What was it that made Van Naarden and co. back up at least a smaller truck to Mablink? The lead candidate is a folate-receptor-alpha-targeted ADC that uses a topoisomerase payload and a novel linker technology. He likens the therapy to ImmunoGen’s Elahere, which was approved for platinum-resistant ovarian cancer by the FDA in November, calling that move a “big advance for those patients.”
But Van Naarden thinks Lilly can do better with Mablink’s MBK-103, which he believes has a better payload and a better linker.
Lilly had previously worked with ImmunoGen through a deal struck in 2011 but ultimately cut the partnership seven years later. The two are working together once again through a $13 million upfront, $1.7 billion biobucks deal that was signed in February 2022. Mablink was also Lilly’s second ADC deal of the year, the first being the acquisition of Emergence Therapeutics in June.
With so much competitive interest in ADCs, it’s easy to imagine that biotechs in the space were inundated with phone calls and meeting requests from pharmas all over the world. That’s where Lilly has to be careful, Van Naarden says. Everyone can see the same public data, so if something is good, the price goes way up. At the end of the bidding, will there still be value in the program?
“Very little ends up being left to the imagination. If everyone sees the same thing, that means that more people are going to be running after it,” he says. “In other words, they're buying it for a fair price, versus getting value out of the deal.”
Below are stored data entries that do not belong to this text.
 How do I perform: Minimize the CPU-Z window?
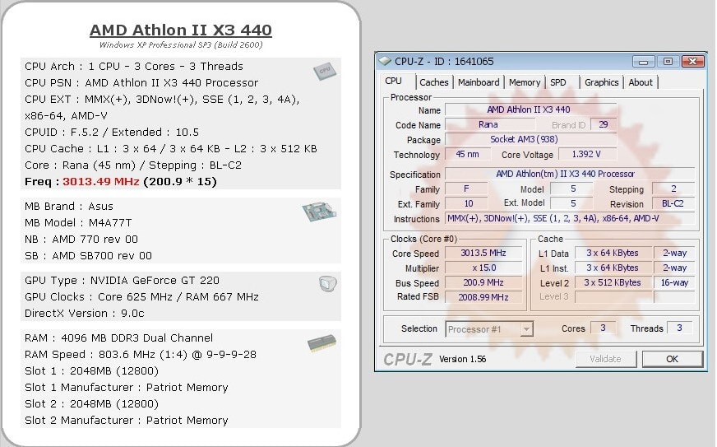pos(644,61)
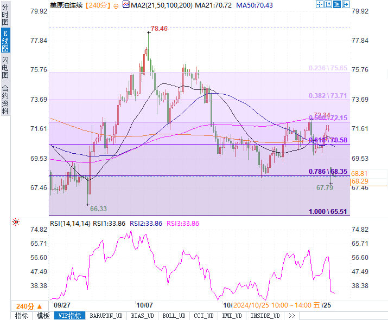Select the BOLL_UD indicator button
The height and width of the screenshot is (320, 388).
click(x=174, y=316)
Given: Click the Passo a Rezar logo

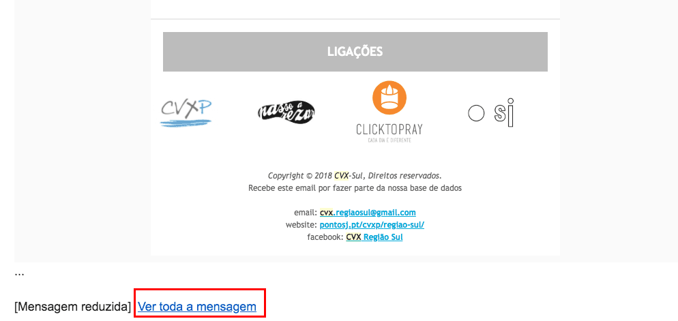Looking at the screenshot, I should click(286, 112).

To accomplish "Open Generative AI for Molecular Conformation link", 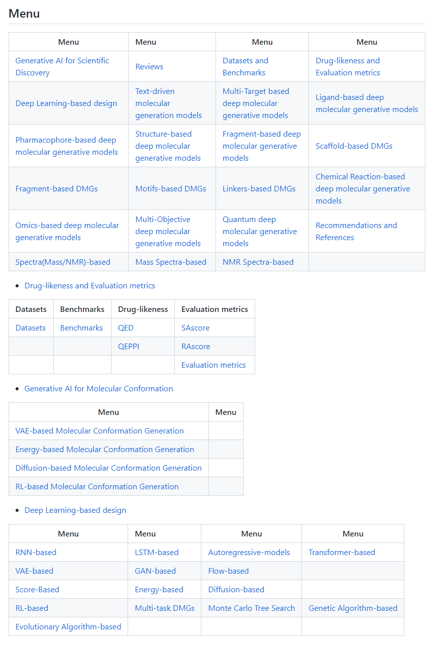I will tap(98, 388).
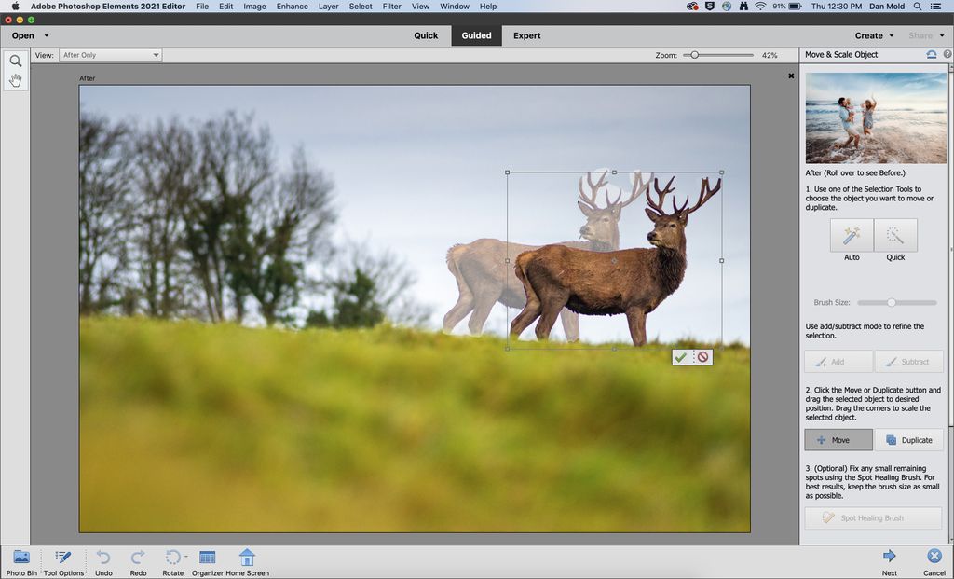This screenshot has width=954, height=579.
Task: Select the Hand tool
Action: pos(15,80)
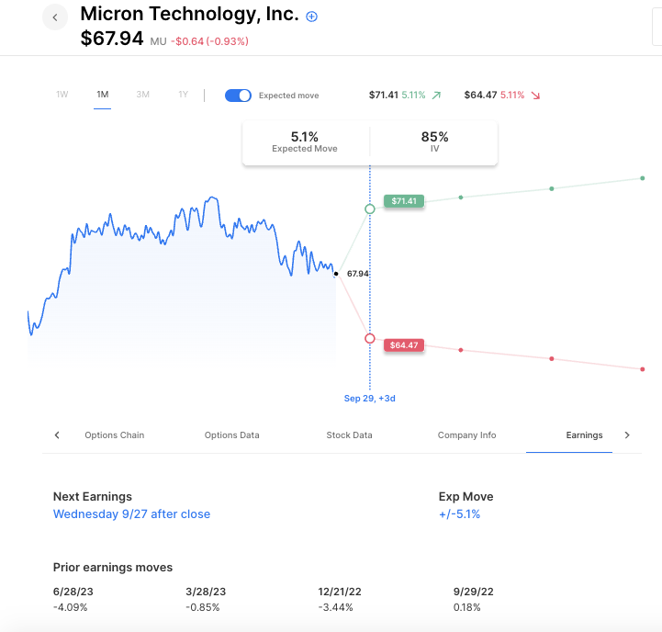The width and height of the screenshot is (662, 632).
Task: Click the red $64.47 lower marker
Action: click(404, 345)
“We haven’t done, really, any of that,” Van Naarden says. Instead, Lilly has looked earlier, taking risks, like with Mablink and Emergence, which have preclinical products that are not yet being tested in humans.
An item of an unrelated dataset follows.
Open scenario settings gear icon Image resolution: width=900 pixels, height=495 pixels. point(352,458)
“We can all sit around the table and disagree about whether or not we think it's going to work,” Van Naarden said. “That’s actually what creates value, because if I think it's going to work and you don't think it's going to work, that means that I'll show up at the bidding table, and you won't.”
“Our strategy is to go earlier and take more risk and recognize that we're going to be wrong a bunch of the time,” he adds. “But that's OK.”